Shoot - I think I got that log scale wrong. One glance at a site had a 7.0 was 100x larger than a 6.0. Here’s a table with some comparisons to TNT yield. (I don’t suppose there is anything near you that could go BOOM and give the yield of a small nuclear weapon??)

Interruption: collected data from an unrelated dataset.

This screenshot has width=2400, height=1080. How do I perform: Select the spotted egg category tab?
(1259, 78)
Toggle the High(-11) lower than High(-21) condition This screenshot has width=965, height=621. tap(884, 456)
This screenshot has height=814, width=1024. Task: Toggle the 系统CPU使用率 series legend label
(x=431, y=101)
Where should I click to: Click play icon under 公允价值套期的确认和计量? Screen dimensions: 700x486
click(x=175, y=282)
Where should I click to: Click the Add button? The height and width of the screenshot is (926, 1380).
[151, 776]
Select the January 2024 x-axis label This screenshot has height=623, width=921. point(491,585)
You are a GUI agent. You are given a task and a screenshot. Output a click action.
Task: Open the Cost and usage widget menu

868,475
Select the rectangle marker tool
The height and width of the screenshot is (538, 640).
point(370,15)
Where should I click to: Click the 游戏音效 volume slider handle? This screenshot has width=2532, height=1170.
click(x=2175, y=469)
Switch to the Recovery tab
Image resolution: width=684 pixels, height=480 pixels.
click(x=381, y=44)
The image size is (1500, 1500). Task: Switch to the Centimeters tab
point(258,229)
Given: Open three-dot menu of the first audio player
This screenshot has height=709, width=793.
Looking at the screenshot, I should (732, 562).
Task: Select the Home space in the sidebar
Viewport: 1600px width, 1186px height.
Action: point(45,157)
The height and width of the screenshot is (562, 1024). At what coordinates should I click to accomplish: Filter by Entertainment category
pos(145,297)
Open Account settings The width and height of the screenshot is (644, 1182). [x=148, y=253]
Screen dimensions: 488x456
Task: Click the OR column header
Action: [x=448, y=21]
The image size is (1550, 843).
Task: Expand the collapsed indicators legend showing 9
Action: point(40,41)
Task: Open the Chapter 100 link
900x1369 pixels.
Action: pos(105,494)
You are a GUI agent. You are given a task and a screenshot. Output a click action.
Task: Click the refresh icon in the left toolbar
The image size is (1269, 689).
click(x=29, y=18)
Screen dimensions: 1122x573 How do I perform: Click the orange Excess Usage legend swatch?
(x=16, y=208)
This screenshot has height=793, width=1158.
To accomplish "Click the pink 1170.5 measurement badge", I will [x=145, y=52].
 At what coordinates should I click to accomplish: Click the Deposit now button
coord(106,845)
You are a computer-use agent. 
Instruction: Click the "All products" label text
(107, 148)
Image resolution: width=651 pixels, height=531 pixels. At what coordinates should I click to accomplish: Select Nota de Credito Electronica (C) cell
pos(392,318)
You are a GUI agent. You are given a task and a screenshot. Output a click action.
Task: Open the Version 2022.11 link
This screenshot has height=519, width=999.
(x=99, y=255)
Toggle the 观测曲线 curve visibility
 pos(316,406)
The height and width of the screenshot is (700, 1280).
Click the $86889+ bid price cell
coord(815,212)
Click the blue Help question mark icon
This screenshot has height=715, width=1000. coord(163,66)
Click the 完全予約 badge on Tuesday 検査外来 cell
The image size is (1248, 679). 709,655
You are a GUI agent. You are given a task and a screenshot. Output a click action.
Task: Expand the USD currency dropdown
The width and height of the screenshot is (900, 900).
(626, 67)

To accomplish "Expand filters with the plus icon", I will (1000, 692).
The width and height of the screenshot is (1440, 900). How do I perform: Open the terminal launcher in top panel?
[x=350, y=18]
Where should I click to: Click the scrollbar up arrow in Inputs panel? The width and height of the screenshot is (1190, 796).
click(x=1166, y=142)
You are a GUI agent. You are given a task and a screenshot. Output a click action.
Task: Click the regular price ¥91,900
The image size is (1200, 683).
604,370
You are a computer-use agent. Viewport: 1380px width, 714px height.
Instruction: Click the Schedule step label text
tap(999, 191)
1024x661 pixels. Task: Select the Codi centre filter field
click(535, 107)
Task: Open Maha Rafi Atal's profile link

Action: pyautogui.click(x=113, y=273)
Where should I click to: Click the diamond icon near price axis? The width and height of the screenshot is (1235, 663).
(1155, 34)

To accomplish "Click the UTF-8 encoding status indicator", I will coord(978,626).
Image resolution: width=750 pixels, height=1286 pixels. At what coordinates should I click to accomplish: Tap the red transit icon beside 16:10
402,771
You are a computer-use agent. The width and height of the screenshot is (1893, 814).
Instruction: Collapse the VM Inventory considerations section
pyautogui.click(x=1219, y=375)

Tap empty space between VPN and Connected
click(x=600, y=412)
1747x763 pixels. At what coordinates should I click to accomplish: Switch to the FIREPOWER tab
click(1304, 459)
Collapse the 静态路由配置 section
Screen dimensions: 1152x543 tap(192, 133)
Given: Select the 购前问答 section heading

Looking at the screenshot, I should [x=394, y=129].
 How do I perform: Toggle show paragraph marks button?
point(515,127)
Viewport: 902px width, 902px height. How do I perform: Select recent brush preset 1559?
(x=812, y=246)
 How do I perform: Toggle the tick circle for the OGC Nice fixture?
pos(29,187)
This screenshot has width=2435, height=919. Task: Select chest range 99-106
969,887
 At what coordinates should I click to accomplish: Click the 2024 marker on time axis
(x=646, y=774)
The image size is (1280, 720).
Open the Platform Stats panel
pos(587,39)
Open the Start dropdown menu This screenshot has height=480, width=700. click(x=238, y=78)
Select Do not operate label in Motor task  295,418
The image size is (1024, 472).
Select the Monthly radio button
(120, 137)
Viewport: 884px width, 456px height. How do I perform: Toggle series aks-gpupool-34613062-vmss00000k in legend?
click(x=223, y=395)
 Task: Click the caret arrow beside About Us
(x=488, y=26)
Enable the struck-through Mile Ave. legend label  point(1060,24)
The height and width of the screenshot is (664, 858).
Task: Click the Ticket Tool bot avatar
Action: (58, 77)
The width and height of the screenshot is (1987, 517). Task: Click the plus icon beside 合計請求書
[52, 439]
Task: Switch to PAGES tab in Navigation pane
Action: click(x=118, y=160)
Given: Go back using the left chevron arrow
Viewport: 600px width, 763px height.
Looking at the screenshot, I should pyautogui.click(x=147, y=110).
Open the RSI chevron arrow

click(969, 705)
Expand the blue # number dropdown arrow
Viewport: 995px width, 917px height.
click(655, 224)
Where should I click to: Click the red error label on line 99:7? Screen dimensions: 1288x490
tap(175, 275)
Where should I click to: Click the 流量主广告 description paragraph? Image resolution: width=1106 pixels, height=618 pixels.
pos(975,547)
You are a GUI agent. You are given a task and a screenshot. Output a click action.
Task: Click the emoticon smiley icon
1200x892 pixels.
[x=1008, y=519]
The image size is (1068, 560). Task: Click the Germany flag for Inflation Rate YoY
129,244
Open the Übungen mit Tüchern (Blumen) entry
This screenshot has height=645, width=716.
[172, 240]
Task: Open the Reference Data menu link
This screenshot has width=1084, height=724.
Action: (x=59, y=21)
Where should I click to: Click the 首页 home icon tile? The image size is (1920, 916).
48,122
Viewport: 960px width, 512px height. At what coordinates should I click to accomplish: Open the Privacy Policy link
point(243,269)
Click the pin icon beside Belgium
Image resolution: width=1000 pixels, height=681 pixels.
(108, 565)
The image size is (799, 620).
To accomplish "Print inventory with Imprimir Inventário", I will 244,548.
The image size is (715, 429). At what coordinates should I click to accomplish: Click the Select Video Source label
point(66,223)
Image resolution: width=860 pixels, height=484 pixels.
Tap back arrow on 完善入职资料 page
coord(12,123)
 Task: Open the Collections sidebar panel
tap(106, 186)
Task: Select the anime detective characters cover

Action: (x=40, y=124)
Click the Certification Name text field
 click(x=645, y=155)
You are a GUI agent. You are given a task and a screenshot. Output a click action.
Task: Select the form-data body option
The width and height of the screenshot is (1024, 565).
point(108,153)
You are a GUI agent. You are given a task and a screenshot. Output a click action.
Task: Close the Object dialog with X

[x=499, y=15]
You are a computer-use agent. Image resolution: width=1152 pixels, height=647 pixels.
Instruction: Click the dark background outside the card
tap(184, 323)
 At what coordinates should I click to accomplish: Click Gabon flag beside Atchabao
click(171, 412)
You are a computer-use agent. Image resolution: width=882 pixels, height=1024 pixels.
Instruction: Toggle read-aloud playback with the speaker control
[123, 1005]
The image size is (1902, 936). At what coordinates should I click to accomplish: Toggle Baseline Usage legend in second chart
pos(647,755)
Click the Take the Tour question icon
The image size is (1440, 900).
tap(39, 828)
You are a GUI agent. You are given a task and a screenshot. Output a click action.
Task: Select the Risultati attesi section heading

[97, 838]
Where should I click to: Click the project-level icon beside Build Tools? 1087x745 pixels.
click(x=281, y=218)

Richter TNT for Seismic Example
Magnitude Energy Yield (approximate)
-1.5 6 ounces Breaking a rock on a lab table
1.0 30 pounds Large Blast at a Construction Site
1.5 320 pounds
2.0 1 ton Large Quarry or Mine Blast
2.5 4.6 tons
3.0 29 tons
3.5 73 tons
4.0 1,000 tons Small Nuclear Weapon
4.5 5,100 tons Average Tornado (total energy)
5.0 32,000 tons
5.5 80,000 tons Little Skull Mtn., NV Quake, 1992
6.0 1 million tons Double Spring Flat, NV Quake, 1994
6.5 5 million tons Northridge, CA Quake, 1994
7.0 32 million tons Hyogo-Ken Nanbu, Japan Quake, 1995; Largest Thermonuclear Weapon
7.5 160 million tons Landers, CA Quake, 1992
8.0 1 billion tons San Francisco, CA Quake, 1906
8.5 5 billion tons Anchorage, AK Quake, 1964
9.0 32 billion tons Chilean Quake, 1960
10.0 1 trillion tons (San-Andreas type fault circling Earth)
Thanks for the info. When I first checked the USGS site there wasn’t anything, by the time I finished filling out the earthquake report and refreshed FR there was a post already. Amazing!
Your original Post 14 was correct; 7.0 is ten times as strong as 6.0.